Lecture 27; Therapeutic Immunology Flashcards
What is post transplant lymphoma?
- Cancer that arises in transplant patients because they are on immunosuppressants such as ciclosporin and methotrextate
What is the first step in treating post transplant lymphoma?
Reduce t cell immunsuppression
How does the cancer cause anti-tumor immune cell responses to fail?
- Lack of co-stimulation causes DC anergy
- Switches TH1 to TH2 TOLERANCE response
- MHC class one downregulation (genetic modifications do this i.e methylation or interrupted upregulation pathways i.e TAP)
What factors can Tumor cells release and what do they cause?
- TGFb = Inhibition of NK and CTL
- Factors that recruit Tregs and MDSC (myeloid derived supressive cells) = CD8 inhibition
What can NK cells release that fights tumors?
NK = HLA restricted
Release IFN;
- Increase MHC 1,2 expression = Increase adaptive response
- CD8 + Treg activation
- Blocks angiogenesis = restricts tumor growth
What can APC do in regarding to tumor cells?
APC can present apoptotic bodies derived from tumor cells
= Danger Signals
= Recognised by TLR
What cell is found to be increased in tumors?
Tregs increase in solid and blood tumors.
They release TNF(b) = TH2 or tolerance to tumor
(bad)
What are two old immunotherapy?
IL2 was given to boost T cell activaiton
BCG vaccination increase macrophage activity and was effective against bladder cancers
What are three effective immunotherapies looked at today?
Anti CCR4
Vaccination = CpG loaded cells
Regulatory blockade = Anti PD1
How are monoclonal antibodies used against cancer?
Monoclonal Antibodies
- Used to stimulate specific cells i.e B cells via CD20
- Herceptin (vaccination) tagers HEr2 nea on breast cancer cells
Describe the regulatory blockade using Anti-PD1;
Tumor PD1, down regulates T cell activity by interacting with PDL1 on T cells.
- Nivolumab is an IgG anti PD1 and blocks this interaction
- Effective for solid tumors
What does PDL1 actually do?
It is an apoptotic signal that would typically cause T cell apoptosis.

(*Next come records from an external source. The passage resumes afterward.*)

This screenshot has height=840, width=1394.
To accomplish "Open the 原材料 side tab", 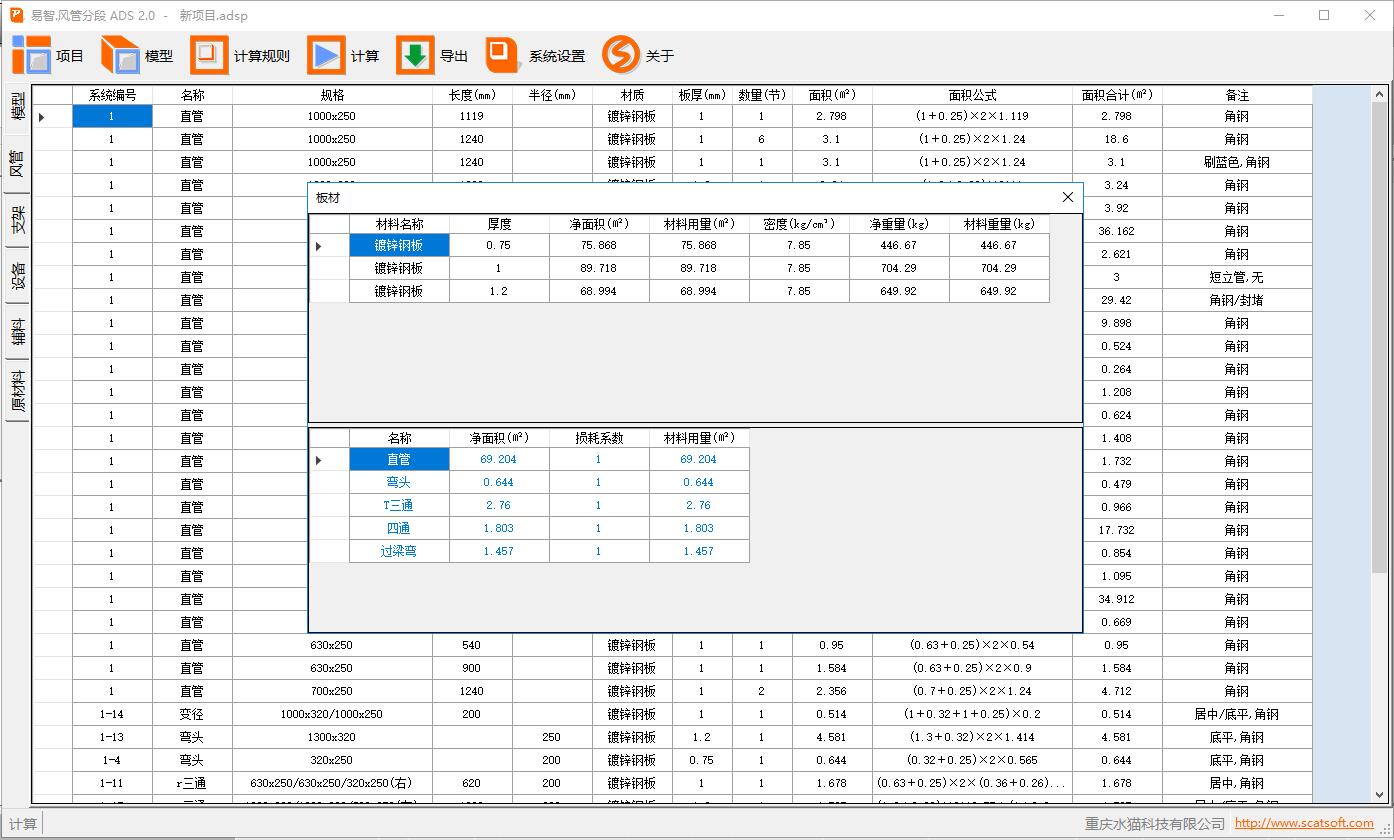I will [17, 392].
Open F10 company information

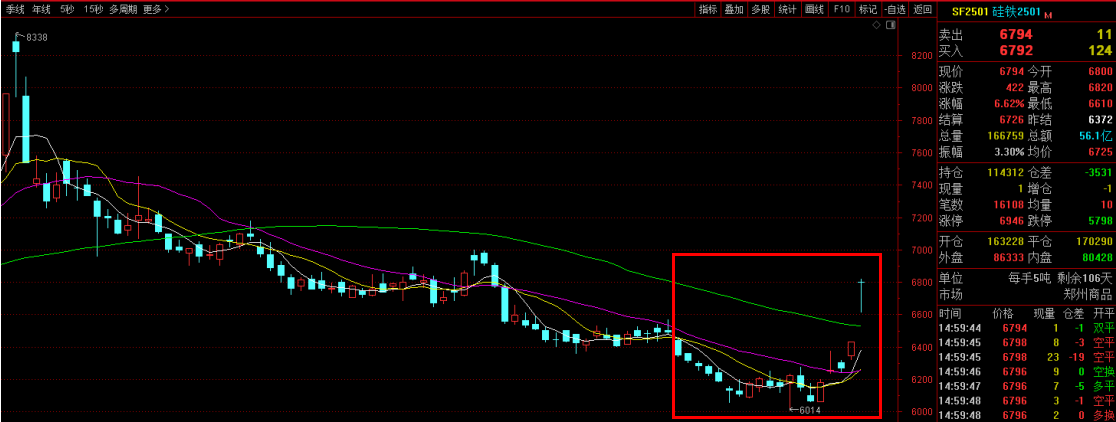coord(841,9)
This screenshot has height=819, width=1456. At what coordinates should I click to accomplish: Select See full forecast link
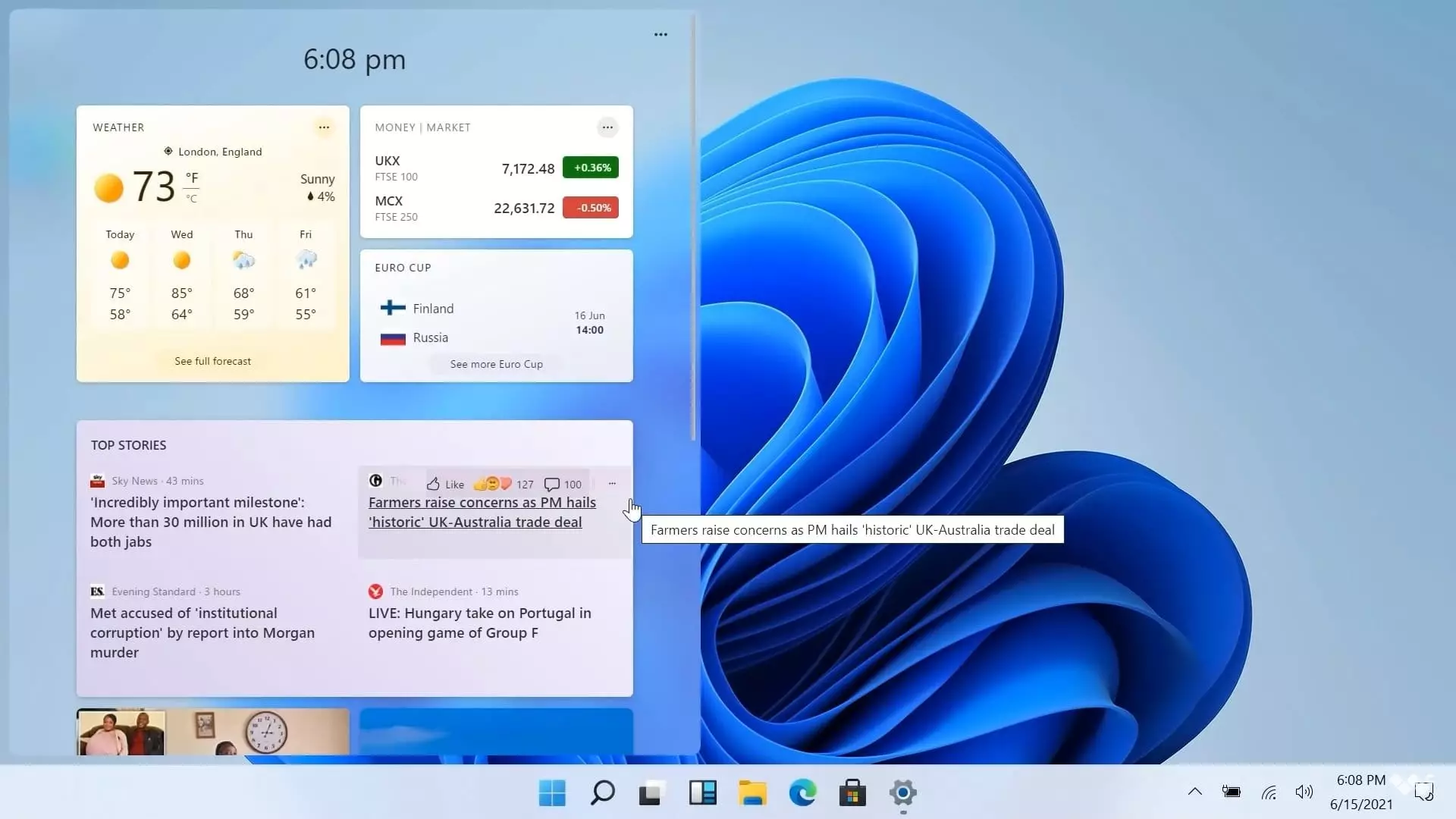point(212,360)
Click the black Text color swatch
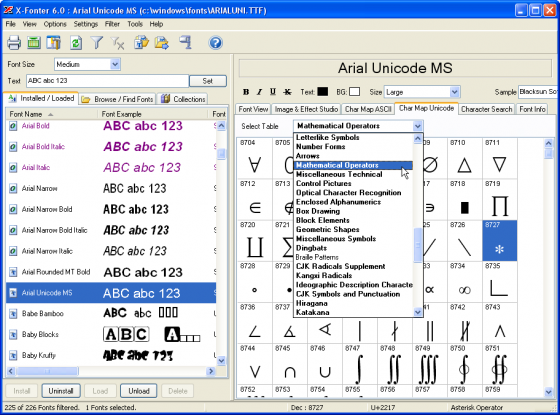 coord(322,92)
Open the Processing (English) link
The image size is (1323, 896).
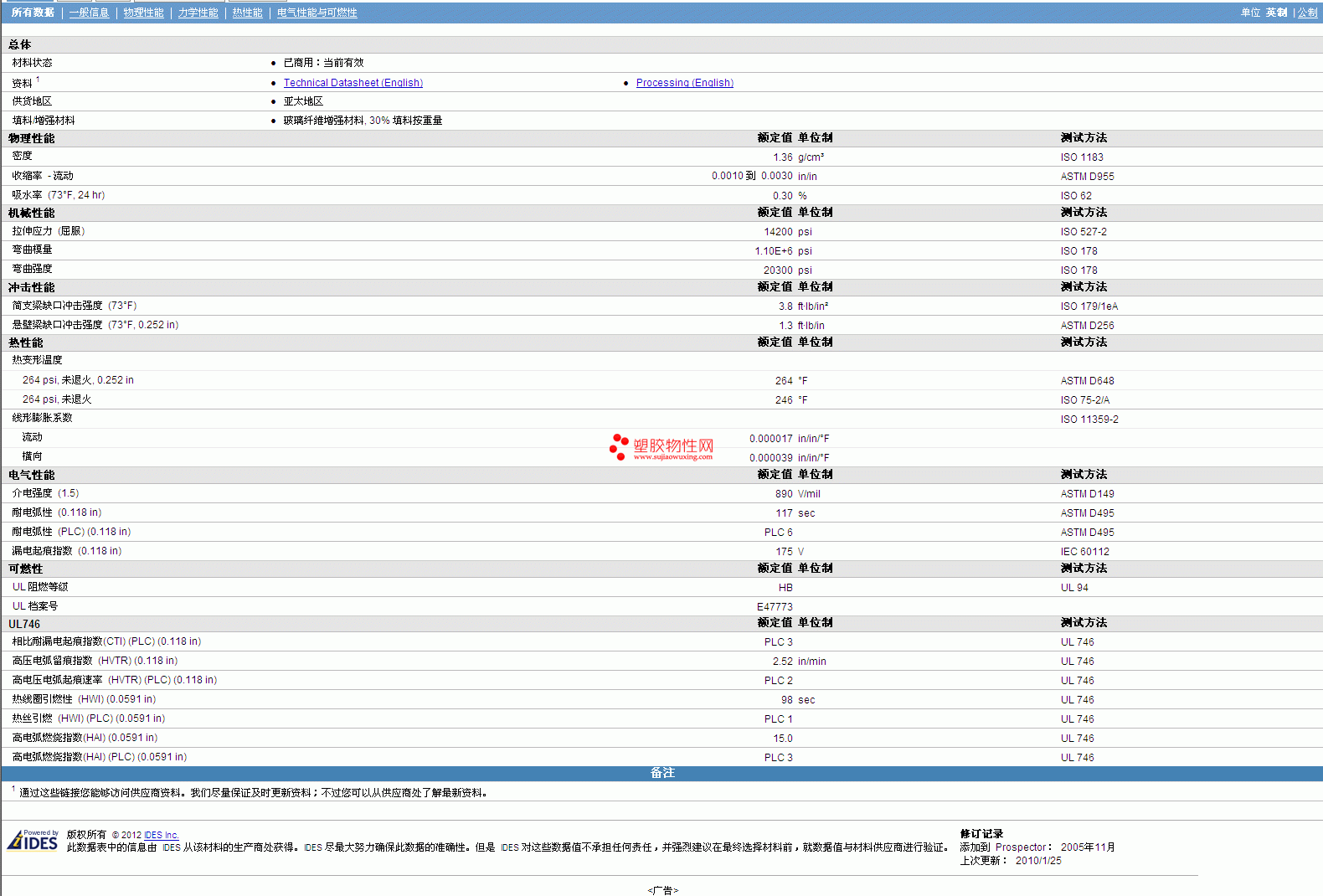684,83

What are the three steps in producing an effective DC vaccination;
1) Optimally present relevant tumor antigens
2) Manipulate Immune Regulation to facilitate CTL response
3) Prevent CTL neutralisation at site of tumor antigens
= Cure
How can DCs be presented tumor antigens?
DCs can be fed tumor lysates or apoptotic bodies or specific tumor peptides
How are DC vaccinations increased in efficacy?
- Utilise a danger signal
- Adjuvants i.e GM CSF that enhance immune response
- Use other danger signals like tetanus toxin to enhance the humoral response.